---------- Records provided
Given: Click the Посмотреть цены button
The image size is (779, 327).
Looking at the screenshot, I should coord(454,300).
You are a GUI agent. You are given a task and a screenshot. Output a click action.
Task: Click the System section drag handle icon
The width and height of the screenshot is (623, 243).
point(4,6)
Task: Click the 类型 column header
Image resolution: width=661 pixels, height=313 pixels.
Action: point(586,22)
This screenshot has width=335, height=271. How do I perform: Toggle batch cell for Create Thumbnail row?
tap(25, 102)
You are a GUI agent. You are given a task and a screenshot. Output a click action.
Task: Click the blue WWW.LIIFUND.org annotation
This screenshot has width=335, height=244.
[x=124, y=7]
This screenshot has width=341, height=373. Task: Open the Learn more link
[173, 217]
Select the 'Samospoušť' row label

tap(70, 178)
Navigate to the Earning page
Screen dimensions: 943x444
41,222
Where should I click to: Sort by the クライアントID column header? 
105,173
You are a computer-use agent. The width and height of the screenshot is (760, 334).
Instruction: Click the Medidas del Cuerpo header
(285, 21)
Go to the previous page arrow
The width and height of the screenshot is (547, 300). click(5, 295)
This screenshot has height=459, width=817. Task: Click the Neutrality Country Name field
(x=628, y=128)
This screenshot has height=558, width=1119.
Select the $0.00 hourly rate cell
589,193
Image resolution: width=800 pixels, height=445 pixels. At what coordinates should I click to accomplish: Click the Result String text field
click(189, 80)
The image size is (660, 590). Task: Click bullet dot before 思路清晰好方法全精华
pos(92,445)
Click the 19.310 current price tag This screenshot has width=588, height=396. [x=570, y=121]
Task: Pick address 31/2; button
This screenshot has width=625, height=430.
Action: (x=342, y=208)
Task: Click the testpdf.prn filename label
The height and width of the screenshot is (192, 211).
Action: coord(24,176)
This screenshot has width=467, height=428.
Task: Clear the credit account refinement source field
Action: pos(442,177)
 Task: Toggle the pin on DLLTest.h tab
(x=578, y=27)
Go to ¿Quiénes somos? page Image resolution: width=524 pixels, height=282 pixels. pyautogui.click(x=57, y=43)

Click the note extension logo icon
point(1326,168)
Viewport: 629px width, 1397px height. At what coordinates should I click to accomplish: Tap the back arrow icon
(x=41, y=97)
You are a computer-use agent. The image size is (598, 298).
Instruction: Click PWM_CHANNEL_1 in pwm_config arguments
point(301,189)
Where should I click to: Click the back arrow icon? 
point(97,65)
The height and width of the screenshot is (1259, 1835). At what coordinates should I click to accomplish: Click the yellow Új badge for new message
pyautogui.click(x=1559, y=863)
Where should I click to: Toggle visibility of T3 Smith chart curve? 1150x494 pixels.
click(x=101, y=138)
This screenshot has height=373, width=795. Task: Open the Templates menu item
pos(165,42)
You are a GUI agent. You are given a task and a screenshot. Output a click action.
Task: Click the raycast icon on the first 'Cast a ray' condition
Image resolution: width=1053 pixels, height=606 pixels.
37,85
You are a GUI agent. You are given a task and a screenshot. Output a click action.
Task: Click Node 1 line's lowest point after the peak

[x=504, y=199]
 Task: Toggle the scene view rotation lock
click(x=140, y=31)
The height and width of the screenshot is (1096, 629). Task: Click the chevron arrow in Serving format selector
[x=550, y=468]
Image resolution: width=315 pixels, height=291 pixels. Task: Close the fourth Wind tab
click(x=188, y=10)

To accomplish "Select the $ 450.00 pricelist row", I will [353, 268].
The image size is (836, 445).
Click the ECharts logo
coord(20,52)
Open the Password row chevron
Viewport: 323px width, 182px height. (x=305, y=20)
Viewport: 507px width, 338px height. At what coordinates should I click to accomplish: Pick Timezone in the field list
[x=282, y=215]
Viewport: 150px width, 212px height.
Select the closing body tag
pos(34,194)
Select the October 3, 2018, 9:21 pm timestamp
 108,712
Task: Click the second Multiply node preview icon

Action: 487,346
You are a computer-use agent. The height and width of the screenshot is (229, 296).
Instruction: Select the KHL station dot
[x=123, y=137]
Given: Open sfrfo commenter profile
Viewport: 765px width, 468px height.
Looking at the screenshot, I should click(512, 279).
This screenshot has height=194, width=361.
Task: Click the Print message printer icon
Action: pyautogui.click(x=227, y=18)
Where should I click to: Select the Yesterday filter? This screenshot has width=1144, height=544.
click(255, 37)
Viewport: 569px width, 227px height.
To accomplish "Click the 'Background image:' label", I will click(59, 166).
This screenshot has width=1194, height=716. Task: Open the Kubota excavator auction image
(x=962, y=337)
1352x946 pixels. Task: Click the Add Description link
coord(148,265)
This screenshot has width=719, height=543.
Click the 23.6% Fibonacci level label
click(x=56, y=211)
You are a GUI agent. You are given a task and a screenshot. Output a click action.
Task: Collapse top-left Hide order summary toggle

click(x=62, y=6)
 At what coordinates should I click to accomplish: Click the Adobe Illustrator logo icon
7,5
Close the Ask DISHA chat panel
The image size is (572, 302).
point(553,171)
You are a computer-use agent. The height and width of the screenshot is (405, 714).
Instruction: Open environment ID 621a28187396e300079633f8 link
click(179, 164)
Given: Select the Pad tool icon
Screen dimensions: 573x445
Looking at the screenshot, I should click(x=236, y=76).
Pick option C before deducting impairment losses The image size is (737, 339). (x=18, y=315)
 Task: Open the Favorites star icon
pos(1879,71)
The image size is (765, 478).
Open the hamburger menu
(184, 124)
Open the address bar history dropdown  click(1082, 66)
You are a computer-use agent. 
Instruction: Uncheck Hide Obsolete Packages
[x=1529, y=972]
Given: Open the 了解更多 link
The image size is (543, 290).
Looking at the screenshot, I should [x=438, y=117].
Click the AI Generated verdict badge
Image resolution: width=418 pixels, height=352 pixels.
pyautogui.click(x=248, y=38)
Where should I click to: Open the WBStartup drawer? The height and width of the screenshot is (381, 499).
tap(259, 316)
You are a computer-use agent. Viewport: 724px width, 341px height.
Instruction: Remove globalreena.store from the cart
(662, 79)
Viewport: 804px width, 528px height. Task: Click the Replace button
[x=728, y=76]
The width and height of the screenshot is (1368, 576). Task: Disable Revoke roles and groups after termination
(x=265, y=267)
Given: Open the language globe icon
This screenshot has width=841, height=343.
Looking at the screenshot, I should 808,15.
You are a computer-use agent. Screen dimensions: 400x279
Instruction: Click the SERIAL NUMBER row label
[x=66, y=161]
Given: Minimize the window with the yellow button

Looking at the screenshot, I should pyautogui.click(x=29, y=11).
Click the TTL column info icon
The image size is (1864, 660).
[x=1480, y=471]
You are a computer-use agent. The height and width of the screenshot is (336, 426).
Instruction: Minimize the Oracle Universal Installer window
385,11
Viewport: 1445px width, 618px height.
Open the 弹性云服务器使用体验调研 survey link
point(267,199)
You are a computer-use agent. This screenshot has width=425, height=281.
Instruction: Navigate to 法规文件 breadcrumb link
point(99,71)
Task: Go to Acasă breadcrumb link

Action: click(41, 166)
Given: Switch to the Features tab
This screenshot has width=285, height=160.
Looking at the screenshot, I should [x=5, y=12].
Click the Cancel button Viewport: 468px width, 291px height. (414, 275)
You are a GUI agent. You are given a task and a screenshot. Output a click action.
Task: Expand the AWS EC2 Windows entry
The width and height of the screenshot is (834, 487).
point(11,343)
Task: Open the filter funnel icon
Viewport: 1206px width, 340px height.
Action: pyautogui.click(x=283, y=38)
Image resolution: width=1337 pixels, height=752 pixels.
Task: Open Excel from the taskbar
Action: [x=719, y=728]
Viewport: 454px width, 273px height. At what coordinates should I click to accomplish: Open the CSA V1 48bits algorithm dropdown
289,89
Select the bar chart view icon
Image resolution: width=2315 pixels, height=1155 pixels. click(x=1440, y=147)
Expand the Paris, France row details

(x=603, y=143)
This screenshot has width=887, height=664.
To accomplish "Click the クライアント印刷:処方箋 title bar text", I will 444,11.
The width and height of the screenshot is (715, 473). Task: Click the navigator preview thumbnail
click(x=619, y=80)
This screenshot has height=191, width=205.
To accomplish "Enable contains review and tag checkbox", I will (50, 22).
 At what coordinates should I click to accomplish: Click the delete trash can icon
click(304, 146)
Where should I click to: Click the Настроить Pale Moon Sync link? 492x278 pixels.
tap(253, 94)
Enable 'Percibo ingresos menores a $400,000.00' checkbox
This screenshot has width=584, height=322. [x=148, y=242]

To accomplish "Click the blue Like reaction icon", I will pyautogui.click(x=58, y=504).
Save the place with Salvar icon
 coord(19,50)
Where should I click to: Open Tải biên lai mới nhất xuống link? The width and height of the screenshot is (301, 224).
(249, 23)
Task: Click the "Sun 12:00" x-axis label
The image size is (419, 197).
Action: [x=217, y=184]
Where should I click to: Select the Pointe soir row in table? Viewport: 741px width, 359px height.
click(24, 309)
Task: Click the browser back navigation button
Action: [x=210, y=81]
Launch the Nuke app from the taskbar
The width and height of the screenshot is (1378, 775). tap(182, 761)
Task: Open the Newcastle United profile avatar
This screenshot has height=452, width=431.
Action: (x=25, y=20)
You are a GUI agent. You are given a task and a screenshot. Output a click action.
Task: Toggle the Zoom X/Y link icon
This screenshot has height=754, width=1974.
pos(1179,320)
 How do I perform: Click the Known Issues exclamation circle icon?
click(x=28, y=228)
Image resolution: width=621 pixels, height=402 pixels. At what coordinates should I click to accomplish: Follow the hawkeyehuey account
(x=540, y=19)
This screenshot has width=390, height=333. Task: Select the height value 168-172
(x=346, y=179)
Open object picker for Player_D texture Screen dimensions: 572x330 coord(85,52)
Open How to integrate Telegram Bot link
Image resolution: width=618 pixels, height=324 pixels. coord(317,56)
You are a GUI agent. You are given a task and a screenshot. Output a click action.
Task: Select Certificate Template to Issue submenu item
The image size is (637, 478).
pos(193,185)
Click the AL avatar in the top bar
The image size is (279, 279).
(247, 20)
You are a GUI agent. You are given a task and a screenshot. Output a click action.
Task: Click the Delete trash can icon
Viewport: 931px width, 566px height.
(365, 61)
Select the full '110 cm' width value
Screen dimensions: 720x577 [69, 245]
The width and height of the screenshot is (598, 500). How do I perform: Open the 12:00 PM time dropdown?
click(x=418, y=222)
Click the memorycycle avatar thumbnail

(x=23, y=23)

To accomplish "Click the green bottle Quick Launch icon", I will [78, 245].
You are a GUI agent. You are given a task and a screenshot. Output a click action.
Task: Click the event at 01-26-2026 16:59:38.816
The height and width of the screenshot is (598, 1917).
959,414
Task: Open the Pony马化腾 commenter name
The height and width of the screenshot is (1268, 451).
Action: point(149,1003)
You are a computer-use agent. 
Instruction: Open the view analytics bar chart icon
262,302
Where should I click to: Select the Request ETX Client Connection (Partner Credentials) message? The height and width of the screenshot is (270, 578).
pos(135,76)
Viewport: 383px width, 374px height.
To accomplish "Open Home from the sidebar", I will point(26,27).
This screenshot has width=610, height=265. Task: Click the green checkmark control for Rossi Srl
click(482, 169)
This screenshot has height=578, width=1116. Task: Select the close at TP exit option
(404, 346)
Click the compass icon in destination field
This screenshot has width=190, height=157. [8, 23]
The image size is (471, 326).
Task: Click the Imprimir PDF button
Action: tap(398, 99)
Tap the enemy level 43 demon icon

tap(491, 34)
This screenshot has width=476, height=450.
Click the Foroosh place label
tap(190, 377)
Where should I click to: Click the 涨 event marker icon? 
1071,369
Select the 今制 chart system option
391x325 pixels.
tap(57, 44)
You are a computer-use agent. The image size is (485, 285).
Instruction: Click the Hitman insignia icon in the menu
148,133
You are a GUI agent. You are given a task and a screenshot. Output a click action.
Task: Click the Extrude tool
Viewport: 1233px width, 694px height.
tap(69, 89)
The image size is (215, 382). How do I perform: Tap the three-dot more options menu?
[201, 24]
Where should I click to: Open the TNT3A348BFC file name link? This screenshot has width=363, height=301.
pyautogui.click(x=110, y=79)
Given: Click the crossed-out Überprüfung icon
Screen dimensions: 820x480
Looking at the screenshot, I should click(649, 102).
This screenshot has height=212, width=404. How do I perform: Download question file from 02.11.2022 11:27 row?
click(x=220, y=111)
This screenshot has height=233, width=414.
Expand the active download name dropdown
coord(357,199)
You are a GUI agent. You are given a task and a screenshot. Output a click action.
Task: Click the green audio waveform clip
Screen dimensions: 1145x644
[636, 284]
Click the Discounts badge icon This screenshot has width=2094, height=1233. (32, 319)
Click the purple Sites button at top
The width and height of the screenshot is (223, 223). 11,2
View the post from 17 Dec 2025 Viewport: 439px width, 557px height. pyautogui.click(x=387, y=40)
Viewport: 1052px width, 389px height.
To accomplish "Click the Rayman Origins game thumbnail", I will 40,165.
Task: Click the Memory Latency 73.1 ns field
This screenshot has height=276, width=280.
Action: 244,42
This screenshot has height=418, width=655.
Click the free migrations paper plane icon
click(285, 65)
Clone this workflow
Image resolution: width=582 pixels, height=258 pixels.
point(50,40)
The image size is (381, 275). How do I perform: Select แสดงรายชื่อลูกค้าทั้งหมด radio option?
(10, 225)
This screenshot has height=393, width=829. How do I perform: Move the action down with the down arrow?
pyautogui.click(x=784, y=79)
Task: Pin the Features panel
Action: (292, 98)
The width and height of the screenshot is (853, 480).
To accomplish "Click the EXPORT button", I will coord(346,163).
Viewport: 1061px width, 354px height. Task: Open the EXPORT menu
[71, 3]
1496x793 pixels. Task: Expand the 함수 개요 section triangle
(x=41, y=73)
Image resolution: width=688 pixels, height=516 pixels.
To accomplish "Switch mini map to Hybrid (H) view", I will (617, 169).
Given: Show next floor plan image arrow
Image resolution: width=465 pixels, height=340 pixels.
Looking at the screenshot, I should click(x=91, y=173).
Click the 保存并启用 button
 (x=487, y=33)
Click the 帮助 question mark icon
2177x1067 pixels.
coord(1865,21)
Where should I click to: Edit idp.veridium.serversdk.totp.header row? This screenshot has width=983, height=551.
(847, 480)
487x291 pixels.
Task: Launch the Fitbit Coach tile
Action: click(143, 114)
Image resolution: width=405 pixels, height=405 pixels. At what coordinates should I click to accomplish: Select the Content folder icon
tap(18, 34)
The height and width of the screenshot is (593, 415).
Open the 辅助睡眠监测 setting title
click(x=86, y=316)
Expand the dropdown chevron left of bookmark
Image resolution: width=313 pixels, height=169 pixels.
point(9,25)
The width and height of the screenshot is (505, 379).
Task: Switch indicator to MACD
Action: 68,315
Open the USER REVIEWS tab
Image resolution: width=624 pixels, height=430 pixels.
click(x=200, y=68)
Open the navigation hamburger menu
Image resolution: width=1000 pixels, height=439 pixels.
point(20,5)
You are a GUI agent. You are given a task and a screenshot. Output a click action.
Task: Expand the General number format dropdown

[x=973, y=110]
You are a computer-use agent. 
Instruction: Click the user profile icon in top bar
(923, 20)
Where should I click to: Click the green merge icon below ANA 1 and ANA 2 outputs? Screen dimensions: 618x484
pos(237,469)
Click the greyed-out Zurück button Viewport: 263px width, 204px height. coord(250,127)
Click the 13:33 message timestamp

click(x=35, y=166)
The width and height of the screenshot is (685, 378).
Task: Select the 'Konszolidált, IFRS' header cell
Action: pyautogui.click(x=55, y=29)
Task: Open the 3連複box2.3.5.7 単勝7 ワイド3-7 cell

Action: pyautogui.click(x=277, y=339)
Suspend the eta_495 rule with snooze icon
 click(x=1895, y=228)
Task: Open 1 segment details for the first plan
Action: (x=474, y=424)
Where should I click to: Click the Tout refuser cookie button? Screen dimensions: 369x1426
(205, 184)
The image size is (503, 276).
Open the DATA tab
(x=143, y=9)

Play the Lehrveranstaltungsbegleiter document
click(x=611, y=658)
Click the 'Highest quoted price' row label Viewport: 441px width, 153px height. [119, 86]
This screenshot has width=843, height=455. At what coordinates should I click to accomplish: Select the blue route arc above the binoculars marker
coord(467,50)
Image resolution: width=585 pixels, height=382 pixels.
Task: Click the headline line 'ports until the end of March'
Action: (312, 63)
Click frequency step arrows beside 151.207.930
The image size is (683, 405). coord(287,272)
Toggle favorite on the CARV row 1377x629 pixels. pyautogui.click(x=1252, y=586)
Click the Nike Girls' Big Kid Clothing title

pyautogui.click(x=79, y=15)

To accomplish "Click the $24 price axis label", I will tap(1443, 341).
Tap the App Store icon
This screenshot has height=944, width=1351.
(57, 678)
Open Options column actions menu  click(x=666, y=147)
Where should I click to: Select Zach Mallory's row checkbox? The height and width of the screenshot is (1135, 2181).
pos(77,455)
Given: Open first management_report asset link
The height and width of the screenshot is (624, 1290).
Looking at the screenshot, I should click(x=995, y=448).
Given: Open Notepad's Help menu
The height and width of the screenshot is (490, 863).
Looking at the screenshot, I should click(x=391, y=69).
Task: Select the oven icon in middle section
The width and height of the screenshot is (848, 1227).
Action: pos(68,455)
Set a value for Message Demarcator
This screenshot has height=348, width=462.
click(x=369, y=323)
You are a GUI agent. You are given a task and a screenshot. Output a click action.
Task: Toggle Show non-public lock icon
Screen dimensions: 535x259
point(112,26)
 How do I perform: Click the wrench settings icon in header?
--------------------
_What needs to be done_
Turn the lines of the material into a Markdown table with the columns n and Line, starting at the first line and stopping after the line that contains "Action: point(586,22)". Number each row and leave out any blank lines.

_Written solution_
| n | Line |
|---|---|
| 1 | Given: Click the Посмотреть цены button |
| 2 | The image size is (779, 327). |
| 3 | Looking at the screenshot, I should coord(454,300). |
| 4 | You are a GUI agent. You are given a task and a screenshot. Output a click action. |
| 5 | Task: Click the System section drag handle icon |
| 6 | The width and height of the screenshot is (623, 243). |
| 7 | point(4,6) |
| 8 | Task: Click the 类型 column header |
| 9 | Image resolution: width=661 pixels, height=313 pixels. |
| 10 | Action: point(586,22) |